Are there T-shirts which say "USERS ARE WHY I DRINK" on them?

--
J.

[Flint1b]

I doubt that you will get jpackage to work for building all the packages
on a single host, for the following reason: When I tried jpackage, I found
that the Windows-specific parts work only on Windows, the Mac-specific
parts only on Macs.

Yes I know about this, I meant to have a CI build server do this, one that offers linux, windows and macos hosts. Travis does this, and also Github Actions as a backup option. We could theoretically configure it to build on each of the different OSes, so far my research has showed that all the jpackage's requirements can be installed on Travis, their macos host comes with the required xcode, their windows host comes with a linux-like packaging system called "chocolatey" which is able to install the wix toolset that jpackage needs on windows.

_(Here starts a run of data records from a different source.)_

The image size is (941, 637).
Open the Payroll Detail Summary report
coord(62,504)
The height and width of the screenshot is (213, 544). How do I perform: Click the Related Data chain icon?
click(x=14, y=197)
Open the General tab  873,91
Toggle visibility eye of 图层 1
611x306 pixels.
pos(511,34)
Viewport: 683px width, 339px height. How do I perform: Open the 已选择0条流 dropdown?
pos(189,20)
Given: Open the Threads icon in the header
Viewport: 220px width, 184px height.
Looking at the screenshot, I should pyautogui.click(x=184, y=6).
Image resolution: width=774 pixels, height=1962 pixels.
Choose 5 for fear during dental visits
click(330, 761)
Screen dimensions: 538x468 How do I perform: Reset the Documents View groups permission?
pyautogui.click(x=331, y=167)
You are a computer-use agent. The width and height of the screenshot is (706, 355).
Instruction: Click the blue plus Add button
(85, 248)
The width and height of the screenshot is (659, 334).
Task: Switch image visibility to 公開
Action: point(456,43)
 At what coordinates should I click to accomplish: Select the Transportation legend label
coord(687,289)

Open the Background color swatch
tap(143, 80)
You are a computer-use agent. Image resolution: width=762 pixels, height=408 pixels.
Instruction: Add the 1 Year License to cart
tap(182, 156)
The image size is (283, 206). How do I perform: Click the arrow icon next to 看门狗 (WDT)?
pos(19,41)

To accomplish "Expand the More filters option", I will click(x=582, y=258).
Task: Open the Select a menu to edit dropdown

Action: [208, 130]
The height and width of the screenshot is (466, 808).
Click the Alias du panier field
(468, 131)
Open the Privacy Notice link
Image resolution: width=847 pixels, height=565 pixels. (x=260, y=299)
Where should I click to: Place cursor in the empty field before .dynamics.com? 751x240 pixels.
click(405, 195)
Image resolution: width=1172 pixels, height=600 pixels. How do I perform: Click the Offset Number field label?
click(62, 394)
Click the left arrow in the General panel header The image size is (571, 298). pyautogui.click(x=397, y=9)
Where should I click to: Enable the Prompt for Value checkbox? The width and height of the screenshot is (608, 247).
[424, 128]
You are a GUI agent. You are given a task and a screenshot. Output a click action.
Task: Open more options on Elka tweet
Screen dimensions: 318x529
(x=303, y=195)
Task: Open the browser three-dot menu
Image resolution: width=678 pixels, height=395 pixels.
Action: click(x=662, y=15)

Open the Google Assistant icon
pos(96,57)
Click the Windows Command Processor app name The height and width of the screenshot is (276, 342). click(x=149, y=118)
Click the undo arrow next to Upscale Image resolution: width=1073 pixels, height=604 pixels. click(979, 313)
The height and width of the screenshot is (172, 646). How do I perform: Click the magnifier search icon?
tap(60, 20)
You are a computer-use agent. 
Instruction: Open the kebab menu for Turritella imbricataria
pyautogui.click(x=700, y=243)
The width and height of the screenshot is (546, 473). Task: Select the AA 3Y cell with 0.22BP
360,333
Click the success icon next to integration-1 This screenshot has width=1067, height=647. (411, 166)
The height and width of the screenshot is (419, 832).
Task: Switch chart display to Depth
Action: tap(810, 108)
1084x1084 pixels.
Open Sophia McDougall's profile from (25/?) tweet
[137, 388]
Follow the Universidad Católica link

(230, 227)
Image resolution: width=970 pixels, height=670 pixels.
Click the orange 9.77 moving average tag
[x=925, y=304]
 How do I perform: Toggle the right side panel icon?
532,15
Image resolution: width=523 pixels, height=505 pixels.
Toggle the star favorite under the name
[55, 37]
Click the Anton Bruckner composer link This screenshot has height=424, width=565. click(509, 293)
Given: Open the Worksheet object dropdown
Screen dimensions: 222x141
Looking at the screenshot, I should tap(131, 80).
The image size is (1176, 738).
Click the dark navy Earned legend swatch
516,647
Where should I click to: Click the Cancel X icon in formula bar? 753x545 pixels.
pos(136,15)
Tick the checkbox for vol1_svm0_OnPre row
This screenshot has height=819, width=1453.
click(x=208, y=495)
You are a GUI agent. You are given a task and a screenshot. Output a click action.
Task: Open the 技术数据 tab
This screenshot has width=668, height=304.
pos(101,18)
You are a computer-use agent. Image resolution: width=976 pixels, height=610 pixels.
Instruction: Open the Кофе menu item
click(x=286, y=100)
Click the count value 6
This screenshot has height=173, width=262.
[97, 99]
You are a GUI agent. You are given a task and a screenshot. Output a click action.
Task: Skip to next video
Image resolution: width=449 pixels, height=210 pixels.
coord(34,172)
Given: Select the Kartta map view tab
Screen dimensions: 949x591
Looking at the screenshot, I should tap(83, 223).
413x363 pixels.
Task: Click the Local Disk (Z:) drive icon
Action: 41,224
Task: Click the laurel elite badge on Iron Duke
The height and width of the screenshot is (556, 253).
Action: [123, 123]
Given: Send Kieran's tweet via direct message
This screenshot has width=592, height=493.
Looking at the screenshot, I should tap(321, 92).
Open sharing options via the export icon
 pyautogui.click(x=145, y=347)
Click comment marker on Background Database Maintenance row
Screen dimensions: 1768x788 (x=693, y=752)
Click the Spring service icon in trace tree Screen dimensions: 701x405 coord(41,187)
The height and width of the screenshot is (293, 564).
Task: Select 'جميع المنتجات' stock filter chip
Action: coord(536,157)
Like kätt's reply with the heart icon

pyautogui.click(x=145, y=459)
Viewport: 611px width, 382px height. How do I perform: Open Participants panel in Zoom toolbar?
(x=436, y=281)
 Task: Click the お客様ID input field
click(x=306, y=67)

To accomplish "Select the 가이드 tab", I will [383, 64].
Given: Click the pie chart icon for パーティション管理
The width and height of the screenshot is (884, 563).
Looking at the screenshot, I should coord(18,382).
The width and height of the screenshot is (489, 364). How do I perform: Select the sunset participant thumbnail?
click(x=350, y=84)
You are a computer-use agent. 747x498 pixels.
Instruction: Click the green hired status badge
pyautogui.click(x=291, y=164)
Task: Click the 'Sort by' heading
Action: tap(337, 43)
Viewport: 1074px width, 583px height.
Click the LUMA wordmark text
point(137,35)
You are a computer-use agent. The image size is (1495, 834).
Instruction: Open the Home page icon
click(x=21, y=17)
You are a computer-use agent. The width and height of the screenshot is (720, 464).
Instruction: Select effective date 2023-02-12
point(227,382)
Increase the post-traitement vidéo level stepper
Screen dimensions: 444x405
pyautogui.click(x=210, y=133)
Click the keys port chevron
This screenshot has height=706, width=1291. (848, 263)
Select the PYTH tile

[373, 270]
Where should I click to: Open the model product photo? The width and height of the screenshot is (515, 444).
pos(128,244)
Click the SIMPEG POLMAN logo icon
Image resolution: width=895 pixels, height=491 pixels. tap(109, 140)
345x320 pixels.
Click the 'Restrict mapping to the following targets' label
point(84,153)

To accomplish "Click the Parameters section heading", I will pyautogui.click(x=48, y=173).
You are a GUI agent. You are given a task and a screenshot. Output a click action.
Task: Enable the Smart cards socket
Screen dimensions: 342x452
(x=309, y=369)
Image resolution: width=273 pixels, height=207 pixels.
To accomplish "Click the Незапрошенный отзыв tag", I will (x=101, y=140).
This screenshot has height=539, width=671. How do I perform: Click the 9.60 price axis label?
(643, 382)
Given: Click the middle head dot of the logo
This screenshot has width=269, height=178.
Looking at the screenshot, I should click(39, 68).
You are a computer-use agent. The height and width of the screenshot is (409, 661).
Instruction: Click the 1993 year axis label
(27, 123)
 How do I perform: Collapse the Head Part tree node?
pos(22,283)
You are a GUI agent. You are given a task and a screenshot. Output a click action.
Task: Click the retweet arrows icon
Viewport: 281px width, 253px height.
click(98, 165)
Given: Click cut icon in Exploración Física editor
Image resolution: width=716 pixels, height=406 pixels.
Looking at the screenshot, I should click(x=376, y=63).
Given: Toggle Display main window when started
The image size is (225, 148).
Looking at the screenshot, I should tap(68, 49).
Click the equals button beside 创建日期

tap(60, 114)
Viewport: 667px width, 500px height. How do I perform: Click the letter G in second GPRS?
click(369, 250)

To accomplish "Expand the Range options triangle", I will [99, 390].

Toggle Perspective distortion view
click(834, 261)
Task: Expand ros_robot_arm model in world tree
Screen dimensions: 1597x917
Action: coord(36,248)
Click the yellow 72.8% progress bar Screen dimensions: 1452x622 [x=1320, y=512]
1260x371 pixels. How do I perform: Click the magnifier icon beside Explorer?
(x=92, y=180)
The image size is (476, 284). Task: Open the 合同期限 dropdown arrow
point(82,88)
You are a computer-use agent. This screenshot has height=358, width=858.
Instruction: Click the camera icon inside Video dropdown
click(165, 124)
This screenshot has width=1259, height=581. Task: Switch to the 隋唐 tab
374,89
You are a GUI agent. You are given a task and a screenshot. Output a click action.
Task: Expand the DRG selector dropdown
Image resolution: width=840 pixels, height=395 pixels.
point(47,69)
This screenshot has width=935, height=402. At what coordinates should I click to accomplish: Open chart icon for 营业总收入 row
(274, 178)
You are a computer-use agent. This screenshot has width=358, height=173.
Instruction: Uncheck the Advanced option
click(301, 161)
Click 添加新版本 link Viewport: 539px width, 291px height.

It also seems possible to build windows packages on linux using wine, but that is walking on crutches again if a real windows host is available.

[Flint1b]

1) The Vassal documentation (Users Guide, Module Designers Guide) pdfs are from Vassal version 3.1, they are hopefully written in latex, is their source available and can it be put up on github, and included in the release process?

2) Why don't the C++ developers learn from the best and write a launcher for Vassal, in C++, using QT or whatever, one with a small memory footprint, portable across the major OSes, and a simple GUI with some fields to select between bundled or any other JRE, set the heap size, set optional JRE arguments, maybe even select a specific Vassal version? One like this https://www.minecraft.net/en-us/article ... er-is-live?

A possible variation on this, replace the whole ModuleManager with this launcher, and also disallow starting several Players and Editors? If a user wants to start two Player instances, he starts launcher+player, and another launcher+player.